Scan the entries below for the word "field" and copy every line in which it occurs.

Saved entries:
+++

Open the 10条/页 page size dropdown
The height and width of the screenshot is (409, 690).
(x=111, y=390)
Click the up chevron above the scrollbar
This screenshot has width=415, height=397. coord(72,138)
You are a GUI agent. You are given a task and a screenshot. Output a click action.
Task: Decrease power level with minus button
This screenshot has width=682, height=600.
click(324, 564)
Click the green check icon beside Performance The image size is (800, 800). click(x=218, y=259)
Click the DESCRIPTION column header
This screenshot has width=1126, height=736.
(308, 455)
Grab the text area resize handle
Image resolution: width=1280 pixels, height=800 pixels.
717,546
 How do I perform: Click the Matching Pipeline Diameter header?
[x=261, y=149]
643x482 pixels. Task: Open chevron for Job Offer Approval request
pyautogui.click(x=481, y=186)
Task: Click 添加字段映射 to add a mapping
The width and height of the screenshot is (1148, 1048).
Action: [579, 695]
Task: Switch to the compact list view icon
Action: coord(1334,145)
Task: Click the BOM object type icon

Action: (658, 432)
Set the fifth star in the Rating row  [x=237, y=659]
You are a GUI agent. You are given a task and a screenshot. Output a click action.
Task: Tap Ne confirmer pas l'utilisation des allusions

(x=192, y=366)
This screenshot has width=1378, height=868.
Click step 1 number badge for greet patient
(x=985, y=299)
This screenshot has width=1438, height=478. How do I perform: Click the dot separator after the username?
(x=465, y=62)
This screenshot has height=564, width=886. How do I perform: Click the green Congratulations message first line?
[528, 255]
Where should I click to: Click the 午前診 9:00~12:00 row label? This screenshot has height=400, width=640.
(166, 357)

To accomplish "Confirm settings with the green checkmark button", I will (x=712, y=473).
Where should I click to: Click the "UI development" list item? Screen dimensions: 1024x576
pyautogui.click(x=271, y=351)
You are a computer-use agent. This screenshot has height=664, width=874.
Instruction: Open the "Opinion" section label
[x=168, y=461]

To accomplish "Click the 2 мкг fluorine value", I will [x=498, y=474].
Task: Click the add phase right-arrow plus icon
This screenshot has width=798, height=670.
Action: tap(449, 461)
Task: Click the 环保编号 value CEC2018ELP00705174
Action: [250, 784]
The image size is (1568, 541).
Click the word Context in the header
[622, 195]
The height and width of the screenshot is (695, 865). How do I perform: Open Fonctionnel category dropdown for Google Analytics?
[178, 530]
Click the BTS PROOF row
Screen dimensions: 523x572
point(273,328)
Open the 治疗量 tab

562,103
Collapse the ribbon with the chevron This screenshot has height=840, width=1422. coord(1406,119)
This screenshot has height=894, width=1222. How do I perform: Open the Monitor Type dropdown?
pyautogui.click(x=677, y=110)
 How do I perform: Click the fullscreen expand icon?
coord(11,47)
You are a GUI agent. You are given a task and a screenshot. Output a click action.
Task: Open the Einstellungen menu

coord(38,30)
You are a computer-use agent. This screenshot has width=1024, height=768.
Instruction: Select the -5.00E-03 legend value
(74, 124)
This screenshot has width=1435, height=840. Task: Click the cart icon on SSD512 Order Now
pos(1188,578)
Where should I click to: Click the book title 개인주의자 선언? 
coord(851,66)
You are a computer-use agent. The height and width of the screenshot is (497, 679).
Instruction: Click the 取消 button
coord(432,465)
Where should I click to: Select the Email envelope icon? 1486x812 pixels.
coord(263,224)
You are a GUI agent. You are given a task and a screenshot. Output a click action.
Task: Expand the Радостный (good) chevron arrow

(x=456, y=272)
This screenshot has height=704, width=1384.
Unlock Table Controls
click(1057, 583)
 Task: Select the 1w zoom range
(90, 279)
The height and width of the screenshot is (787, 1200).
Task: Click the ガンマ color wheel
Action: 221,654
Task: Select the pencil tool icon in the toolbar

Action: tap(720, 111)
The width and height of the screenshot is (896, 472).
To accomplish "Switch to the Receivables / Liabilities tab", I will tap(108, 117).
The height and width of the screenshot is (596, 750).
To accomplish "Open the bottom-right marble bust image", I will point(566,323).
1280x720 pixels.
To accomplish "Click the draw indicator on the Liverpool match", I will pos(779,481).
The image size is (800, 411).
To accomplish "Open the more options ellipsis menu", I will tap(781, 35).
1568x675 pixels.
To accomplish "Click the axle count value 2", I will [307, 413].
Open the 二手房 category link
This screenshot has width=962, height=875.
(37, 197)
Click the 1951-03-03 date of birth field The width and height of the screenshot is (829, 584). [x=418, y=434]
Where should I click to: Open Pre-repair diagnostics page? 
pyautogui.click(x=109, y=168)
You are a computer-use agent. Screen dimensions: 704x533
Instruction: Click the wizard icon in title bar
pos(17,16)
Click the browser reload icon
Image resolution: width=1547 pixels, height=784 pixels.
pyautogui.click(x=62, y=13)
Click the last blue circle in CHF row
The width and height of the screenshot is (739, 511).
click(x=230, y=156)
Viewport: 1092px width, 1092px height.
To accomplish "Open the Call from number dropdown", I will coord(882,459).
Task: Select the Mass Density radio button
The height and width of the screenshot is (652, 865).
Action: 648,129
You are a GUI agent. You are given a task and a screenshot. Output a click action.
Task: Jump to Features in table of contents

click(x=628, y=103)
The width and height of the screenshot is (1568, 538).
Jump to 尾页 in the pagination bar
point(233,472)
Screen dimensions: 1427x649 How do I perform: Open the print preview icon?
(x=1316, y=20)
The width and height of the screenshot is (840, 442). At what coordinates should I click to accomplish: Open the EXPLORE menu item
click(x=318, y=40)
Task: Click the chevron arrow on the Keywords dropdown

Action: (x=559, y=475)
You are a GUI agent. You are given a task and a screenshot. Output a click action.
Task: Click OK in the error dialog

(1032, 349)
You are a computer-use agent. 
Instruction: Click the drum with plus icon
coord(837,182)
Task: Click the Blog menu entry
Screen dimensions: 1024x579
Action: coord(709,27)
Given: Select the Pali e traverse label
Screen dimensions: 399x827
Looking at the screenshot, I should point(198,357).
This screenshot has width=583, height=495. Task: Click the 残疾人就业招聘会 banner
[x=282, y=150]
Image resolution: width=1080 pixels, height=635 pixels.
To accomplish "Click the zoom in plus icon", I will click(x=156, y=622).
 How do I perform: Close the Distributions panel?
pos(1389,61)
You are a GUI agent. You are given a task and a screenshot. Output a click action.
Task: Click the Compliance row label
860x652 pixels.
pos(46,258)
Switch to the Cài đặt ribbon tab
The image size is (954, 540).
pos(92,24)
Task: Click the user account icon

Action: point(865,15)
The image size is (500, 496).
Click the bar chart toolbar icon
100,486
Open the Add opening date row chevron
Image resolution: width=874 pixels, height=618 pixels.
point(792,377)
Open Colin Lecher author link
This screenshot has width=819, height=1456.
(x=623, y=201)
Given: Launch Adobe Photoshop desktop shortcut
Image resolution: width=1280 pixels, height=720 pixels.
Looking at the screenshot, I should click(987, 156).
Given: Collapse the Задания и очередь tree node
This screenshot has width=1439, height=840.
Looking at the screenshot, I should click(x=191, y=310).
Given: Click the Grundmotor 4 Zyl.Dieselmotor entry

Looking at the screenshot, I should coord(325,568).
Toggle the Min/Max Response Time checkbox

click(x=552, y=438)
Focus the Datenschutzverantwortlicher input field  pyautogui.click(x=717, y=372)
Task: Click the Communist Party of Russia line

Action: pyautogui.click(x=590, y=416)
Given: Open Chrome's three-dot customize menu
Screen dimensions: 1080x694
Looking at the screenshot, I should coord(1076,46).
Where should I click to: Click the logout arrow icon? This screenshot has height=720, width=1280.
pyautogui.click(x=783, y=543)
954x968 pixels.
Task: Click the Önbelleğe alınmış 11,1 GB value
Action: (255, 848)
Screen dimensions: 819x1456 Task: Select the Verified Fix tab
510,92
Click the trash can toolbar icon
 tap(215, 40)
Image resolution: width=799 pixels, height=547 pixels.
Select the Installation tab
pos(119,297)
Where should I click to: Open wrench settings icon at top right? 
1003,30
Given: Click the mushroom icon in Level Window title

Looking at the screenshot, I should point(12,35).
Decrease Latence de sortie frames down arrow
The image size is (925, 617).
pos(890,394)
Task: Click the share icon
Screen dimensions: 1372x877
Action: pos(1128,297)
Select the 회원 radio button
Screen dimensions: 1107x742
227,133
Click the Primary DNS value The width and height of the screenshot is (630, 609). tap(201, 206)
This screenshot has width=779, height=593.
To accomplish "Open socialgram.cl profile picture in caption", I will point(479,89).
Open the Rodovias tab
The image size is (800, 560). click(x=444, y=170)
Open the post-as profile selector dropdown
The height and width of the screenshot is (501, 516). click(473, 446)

+++

* Exercise result *
Click the 1951-03-03 date of birth field The width and height of the screenshot is (829, 584). [x=418, y=434]
Focus the Datenschutzverantwortlicher input field  pyautogui.click(x=717, y=372)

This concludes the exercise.